Effect of α+-thalassaemia on episodes of fever due to malaria and other causes: a community-based cohort study in Tanzania
1 Wageningen University, Cell Biology and Immunology Group, Wageningen, The Netherlands
2 Muhimbili University of Health and Allied Sciences, Dar es Salaam, Tanzania, Tanzania
3 Meander Medical Centre, Laboratory for Clinical Chemistry and Haematology, Amersfoort, The Netherlands
4 London School of Hygiene and Tropical Medicine, London, UK
5 Laboratory for Microbiology and Infection Control, Amphia Hospital, Breda, The Netherlands
Malaria Journal 2011, 10:280 doi:10.1186/1475-2875-10-280Published: 22 September 2011
It is controversial to what degree α+-thalassaemia protects against episodes of uncomplicated malaria and febrile disease due to infections other than Plasmodium.
In Tanzania, in children aged 6-60 months and height-for-age z-score < -1.5 SD (n = 612), rates of fevers due to malaria and other causes were compared between those with heterozygous or homozygotes α+-thalassaemia and those with a normal genotype, using Cox regression models that accounted for multiple events per child.

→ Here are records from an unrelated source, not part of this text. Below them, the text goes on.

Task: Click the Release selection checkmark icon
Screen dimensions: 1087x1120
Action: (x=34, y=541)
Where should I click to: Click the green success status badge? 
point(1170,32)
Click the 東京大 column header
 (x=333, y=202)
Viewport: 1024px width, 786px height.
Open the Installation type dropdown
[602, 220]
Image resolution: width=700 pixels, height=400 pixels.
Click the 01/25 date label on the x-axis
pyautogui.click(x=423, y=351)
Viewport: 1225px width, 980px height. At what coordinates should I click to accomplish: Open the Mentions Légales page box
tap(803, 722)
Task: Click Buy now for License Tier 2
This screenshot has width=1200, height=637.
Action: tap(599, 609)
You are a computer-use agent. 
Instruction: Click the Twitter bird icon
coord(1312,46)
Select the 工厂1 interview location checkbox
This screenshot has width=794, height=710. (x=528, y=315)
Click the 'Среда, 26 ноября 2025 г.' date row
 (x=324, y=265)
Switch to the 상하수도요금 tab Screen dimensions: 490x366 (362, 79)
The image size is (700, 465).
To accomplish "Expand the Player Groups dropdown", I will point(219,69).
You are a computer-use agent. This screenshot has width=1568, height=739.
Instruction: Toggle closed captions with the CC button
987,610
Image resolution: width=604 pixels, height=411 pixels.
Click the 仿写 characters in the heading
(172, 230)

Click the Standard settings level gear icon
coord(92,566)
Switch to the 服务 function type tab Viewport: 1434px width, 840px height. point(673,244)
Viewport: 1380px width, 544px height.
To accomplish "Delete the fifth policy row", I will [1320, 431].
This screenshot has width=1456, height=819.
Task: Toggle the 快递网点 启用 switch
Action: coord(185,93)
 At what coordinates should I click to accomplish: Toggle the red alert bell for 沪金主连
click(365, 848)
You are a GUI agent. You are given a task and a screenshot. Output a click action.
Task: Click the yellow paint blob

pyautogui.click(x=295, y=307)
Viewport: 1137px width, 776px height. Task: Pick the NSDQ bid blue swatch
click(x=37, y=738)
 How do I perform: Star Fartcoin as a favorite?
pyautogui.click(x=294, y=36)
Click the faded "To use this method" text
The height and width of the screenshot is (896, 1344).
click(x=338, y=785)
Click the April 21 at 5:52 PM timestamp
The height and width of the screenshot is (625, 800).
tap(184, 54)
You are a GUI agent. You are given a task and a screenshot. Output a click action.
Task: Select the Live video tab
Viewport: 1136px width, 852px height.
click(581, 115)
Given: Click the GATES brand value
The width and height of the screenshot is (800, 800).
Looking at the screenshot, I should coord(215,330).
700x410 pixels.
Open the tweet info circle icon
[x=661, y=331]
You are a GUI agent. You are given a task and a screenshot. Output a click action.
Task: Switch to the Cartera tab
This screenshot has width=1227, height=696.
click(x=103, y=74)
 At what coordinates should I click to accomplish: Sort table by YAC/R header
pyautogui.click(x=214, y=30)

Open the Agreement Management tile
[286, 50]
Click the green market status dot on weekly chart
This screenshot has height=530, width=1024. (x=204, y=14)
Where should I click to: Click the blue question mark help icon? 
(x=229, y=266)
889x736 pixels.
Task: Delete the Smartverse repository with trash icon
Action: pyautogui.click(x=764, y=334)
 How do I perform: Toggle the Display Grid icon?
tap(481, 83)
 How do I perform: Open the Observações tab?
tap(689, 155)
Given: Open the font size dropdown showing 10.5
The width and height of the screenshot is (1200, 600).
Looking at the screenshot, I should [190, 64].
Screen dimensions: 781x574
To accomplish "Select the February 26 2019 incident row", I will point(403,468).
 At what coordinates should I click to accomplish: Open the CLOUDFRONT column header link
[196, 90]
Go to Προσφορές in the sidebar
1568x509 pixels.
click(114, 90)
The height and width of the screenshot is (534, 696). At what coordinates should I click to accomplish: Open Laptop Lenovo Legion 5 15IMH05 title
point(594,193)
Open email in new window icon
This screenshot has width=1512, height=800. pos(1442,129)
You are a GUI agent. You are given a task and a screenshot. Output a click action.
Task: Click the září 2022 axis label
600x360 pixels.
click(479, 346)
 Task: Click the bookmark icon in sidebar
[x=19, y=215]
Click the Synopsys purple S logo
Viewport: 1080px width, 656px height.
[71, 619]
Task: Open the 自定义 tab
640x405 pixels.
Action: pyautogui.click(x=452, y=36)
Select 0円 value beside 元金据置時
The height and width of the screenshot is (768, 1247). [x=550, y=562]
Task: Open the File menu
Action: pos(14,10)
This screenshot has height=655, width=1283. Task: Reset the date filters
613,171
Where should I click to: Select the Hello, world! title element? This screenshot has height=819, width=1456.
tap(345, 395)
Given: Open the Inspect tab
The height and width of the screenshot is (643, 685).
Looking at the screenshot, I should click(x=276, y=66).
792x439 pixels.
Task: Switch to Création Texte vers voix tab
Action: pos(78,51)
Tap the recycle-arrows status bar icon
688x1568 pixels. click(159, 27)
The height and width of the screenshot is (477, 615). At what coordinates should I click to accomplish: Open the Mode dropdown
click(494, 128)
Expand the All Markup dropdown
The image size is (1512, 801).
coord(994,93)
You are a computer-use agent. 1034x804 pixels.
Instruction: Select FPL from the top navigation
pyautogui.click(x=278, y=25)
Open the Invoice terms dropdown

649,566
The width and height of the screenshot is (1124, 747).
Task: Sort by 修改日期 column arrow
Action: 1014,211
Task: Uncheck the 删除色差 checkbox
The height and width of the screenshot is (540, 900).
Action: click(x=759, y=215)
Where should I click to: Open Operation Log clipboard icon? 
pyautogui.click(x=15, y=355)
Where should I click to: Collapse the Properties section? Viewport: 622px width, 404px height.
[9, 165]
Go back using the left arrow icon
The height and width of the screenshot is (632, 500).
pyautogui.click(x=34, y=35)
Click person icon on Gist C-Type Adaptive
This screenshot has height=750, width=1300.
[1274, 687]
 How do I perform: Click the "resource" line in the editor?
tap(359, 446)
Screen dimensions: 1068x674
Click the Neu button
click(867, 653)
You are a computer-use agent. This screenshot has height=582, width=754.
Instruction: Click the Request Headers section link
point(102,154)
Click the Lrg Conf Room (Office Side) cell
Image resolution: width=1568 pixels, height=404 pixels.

The overall incidence of malaria was 3.0/child-year (1, 572/526 child-years); no differences were found in malaria rates between genotypes (hazard ratios, 95% CI: 0.93, 0.82-1.06 and 0.91, 0.73-1.14 for heterozygotes and homozygotes respectively, adjusted for baseline factors that were predictive for outcome). However, this association strongly depended on age: among children aged 6-17 months, those with α+-thalassaemia experienced episodes more frequently than those with a normal genotype (1.30, 1.02-1.65 and 1.15, 0.80-1.65 for heterozygotes and homozygotes respectively), whereas among their peers aged 18-60 months, α+-thalassaemia protected against malaria (0.80, 0.68-0.95 and 0.78, 0.60-1.03; p-value for interaction 0.001 and 0.10 for hetero- and homozygotes respectively). No effect was observed on non-malarial febrile episodes.
In this population, the association between α+-thalassaemia and malaria depends on age. Our data suggest that protection by α+-thalassaemia is conferred by more efficient acquisition of malaria-specific immunity.